Actor-Singer Lee Winston, a Tenor Off-Broadway and On, Dead at 60

News   Actor-Singer Lee Winston, a Tenor Off-Broadway and On, Dead at 60 Lee Winston, an actor and singer who appeared in Broadway's 1600 Pennsylvania Avenue and Carmelina, as well as operas, tours and regional productions, died March 17 of an apparent heart attack, according to friends.

Lee Winston, an actor and singer who appeared in Broadway's 1600 Pennsylvania Avenue and Carmelina, as well as operas, tours and regional productions, died March 17 of an apparent heart attack, according to friends.

Mr.

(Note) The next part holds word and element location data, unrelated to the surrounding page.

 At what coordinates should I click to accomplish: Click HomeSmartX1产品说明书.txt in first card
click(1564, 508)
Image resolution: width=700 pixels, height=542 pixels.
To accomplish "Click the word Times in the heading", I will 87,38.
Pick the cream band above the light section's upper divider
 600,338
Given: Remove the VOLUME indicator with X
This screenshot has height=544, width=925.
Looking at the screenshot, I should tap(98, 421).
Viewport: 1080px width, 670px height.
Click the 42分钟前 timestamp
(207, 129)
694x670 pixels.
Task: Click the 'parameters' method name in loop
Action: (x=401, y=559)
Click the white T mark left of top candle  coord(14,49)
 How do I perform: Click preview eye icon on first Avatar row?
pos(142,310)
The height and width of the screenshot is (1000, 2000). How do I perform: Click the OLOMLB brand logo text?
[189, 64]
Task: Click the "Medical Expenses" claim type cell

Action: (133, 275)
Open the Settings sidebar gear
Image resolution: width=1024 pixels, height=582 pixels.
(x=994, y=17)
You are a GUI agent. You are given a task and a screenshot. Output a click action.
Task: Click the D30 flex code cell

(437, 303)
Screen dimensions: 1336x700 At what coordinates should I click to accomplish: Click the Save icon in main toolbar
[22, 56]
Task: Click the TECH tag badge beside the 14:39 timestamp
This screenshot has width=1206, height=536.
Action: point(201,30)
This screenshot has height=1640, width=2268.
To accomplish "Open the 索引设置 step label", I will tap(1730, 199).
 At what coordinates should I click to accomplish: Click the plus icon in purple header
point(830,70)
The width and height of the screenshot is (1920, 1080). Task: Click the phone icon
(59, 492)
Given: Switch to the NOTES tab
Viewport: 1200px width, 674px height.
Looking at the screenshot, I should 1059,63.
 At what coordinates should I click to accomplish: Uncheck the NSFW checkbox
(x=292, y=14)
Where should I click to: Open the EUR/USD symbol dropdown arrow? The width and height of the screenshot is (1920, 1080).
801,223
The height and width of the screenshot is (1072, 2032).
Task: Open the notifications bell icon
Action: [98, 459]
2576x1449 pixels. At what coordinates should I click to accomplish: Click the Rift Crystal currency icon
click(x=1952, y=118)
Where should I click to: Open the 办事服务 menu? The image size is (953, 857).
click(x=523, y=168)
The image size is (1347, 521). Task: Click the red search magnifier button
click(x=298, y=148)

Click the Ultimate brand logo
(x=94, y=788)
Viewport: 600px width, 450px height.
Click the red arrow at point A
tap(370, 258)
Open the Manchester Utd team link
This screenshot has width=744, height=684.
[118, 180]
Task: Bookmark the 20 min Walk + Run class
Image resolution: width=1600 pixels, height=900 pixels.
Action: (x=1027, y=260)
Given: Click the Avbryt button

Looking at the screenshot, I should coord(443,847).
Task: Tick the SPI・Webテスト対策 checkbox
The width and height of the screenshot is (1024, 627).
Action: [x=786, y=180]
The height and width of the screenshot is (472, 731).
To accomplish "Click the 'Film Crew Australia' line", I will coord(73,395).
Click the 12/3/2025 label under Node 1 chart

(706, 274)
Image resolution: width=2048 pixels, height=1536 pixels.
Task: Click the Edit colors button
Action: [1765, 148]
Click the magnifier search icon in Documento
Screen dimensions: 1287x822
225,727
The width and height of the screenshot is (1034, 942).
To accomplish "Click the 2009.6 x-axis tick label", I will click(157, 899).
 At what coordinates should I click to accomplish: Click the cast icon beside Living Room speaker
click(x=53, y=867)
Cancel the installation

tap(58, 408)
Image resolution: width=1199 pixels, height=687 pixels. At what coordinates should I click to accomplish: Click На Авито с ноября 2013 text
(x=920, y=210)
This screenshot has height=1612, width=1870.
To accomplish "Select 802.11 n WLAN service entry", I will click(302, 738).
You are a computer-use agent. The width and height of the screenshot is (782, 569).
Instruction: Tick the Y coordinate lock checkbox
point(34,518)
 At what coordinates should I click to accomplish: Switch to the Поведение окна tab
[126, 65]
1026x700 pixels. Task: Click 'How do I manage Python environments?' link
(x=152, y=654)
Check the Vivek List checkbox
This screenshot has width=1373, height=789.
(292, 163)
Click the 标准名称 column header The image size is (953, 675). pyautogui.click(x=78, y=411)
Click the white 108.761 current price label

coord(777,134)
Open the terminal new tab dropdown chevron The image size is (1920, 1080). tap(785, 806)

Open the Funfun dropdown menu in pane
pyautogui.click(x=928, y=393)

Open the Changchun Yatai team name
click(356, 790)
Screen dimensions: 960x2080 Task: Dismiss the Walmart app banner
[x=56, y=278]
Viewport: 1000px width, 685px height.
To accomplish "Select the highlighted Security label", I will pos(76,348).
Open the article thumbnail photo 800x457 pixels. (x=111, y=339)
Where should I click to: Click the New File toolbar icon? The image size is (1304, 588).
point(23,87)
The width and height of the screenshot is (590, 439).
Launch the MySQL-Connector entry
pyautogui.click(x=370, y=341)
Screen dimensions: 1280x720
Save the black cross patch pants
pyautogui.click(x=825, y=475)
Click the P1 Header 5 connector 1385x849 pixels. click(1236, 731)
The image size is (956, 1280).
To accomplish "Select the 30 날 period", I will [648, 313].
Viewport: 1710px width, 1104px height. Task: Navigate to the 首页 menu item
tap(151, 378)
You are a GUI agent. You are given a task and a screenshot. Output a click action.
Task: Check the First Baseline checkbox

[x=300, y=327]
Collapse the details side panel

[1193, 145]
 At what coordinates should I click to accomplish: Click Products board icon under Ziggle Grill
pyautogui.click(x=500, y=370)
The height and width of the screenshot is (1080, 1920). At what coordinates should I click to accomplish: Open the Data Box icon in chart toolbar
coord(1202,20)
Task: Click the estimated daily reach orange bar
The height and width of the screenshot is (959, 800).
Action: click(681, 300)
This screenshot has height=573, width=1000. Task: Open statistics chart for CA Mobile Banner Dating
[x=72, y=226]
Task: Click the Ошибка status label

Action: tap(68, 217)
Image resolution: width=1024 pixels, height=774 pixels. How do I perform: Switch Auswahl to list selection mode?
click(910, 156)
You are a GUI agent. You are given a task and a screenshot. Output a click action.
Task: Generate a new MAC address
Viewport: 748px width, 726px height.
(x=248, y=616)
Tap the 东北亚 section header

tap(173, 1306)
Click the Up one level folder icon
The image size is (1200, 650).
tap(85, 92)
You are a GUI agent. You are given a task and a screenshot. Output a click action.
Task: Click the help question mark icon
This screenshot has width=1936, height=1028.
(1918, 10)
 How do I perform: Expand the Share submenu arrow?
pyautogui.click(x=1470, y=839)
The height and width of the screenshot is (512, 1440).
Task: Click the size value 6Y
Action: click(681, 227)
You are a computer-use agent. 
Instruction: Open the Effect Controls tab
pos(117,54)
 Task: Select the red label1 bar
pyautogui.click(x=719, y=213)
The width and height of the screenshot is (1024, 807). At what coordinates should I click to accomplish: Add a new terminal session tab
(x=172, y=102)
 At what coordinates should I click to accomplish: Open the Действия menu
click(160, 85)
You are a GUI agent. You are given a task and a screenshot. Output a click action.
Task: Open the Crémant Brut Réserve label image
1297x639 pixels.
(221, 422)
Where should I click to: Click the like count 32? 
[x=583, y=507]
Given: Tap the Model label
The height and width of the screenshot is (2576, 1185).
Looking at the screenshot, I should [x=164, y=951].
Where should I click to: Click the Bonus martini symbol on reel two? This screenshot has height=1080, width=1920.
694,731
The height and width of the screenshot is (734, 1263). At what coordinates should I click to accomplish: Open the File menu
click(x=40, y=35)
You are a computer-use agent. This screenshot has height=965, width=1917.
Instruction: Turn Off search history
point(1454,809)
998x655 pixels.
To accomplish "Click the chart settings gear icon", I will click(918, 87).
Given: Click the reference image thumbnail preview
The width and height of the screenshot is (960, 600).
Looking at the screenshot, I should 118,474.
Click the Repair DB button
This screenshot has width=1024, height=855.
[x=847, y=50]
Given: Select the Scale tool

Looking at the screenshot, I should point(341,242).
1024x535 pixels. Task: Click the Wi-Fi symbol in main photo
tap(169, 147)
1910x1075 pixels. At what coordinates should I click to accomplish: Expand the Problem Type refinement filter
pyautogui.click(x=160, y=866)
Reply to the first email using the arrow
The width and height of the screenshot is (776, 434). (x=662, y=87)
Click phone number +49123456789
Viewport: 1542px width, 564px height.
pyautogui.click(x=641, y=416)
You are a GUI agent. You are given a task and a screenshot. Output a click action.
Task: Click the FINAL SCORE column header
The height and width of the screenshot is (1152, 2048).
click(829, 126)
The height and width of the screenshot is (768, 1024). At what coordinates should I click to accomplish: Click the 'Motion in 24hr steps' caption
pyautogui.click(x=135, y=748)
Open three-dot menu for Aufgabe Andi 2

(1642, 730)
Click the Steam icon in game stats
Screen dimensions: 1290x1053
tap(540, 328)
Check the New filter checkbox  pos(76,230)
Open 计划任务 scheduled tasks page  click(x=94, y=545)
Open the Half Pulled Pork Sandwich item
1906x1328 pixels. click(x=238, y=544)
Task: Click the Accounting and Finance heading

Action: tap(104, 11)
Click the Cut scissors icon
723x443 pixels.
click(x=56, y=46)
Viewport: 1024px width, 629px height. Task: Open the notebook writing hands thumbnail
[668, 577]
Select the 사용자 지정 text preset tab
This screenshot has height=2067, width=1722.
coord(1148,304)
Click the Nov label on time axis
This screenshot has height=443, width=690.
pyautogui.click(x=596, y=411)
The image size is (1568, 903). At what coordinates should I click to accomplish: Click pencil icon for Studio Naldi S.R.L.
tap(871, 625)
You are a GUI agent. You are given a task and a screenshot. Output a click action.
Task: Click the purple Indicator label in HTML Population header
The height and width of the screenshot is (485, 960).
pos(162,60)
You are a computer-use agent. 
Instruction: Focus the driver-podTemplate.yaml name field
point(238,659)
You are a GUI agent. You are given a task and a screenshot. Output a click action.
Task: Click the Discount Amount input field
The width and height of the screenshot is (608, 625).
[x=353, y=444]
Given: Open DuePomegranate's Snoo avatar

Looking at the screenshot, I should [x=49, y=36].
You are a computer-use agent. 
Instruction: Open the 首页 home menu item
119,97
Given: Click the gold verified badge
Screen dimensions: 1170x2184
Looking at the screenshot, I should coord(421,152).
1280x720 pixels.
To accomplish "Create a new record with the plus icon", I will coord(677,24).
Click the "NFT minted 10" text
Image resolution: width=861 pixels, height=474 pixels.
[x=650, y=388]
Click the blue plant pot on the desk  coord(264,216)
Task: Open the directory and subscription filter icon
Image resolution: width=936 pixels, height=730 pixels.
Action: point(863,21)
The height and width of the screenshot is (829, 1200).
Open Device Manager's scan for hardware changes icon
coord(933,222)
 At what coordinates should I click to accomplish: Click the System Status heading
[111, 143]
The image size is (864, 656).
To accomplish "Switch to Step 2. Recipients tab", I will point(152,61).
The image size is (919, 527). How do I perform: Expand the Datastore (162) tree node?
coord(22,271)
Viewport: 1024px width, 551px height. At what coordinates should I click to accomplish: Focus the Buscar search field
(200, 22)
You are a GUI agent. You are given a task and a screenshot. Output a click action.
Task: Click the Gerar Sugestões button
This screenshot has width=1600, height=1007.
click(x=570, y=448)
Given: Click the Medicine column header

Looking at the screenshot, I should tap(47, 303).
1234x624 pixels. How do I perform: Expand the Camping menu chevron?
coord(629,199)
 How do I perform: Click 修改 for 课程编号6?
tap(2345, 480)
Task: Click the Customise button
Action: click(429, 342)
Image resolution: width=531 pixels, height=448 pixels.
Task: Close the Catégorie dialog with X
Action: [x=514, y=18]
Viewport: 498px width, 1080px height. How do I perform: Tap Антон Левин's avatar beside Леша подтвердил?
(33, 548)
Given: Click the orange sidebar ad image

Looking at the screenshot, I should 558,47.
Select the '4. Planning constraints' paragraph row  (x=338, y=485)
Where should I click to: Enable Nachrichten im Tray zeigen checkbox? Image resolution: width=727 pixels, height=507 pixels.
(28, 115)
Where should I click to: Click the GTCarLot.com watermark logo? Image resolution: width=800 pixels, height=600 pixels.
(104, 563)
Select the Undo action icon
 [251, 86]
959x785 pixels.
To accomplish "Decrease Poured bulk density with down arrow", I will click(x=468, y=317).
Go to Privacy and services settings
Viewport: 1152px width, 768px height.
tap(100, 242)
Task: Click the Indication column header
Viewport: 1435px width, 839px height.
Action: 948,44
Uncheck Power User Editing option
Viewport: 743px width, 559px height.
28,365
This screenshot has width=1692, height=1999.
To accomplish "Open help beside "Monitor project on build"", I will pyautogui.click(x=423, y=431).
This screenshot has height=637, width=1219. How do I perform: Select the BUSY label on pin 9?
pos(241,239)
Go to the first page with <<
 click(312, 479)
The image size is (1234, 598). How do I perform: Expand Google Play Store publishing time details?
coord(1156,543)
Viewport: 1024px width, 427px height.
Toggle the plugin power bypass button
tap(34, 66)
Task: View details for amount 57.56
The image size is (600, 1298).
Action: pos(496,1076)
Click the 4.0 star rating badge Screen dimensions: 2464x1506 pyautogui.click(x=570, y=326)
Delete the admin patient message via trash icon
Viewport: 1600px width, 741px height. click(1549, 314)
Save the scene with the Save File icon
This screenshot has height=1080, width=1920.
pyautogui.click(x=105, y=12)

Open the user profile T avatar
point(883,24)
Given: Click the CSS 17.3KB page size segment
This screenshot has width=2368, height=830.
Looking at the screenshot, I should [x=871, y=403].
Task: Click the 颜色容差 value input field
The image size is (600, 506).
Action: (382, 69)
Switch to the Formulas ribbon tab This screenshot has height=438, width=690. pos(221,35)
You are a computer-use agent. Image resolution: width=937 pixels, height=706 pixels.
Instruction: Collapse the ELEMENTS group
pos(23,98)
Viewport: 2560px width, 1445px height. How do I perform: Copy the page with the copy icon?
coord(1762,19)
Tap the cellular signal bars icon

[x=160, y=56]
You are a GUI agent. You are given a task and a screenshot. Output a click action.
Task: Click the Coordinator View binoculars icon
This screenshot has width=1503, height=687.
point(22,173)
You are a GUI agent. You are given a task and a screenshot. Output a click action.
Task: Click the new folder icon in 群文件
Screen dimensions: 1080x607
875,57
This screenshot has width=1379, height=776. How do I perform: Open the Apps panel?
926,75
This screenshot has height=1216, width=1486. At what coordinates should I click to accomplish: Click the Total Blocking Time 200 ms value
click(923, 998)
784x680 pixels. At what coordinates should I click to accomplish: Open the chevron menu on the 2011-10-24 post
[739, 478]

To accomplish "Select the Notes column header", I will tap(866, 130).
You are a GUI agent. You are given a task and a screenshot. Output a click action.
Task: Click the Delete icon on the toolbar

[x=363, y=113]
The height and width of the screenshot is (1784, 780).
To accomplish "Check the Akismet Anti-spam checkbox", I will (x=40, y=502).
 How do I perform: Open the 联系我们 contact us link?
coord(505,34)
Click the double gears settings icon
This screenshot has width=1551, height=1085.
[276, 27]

Winston, 60, was attending the Westchester Film Festival when he was stricken. He played a pivotal role in the feature, "Chelsea's Chappaqua," which was part of the festival.

Alan Jay Lerner was a fan of Mr. Winston's tenor voice and cast him in supporting roles in 1600 Pennsylvania Avenue (1976) and Carmelina (1979).

He is survived by his companion, Pamela Nelson , known professionally as the singer and actress P.J. Nelson. The two, who met while they were appearing in the Broadway revival of The Music Man starring Dick Van Dyke in 1979, were active in productions at Theater @ St. Clement's . In September 2000, they appeared in leading roles in a rare revival of Bloomer Girl, the musical by Harold Arlen and Yip Harburg, at St. Clement's.

Mr. Winston was born Thomas Lee Winston March 14, 1941, in Great Bend, KS but raised in Dallas, TX. He began his acting and singing career in Dallas Summer Musicals in the 1960s. After graduating with a degree in journalism and music history from the University of Kansas, the William Allen White School of Journalism, he served in the U.S. Army. His roles with the National Opera Company of Raleigh earned him the notice of Off-Broadway and Broadway producers and he made his Broadway debut in the Music Theater of Lincoln Center revival of Show Boat in 1966. In the succeeding years he was active in many of the city's opera companies, in Off-Broadway and Broadway stagings, and in national tours of Broadway shows. Off-Broadway appearances included The Drunkard (1966), Oklahoma! at Equity Library Theater (1978), and, in recent years, several productions at Expanded Arts. In 2000, he was the lead in Mishkin's Paradise at Expanded Arts. He was a member of the national tours of 1776 and Canterbury Tales in the 1970s. At New York City Opera, he was in Ashmedai, directed by Harold Prince in 1977. At the Wexford Opera in Ireland in 1976 he starred as Peter Quint in The Turn of the Shrew by Benjamin Britten. He was Charley in The Little Mahagonny at Manhattan Theatre Club. For over a decade he was associated with concerts by the conductor-composer Anthony Newman. Last year he was the narrator on the recording of the opera by Newman called Nicole and the Trial of the Century.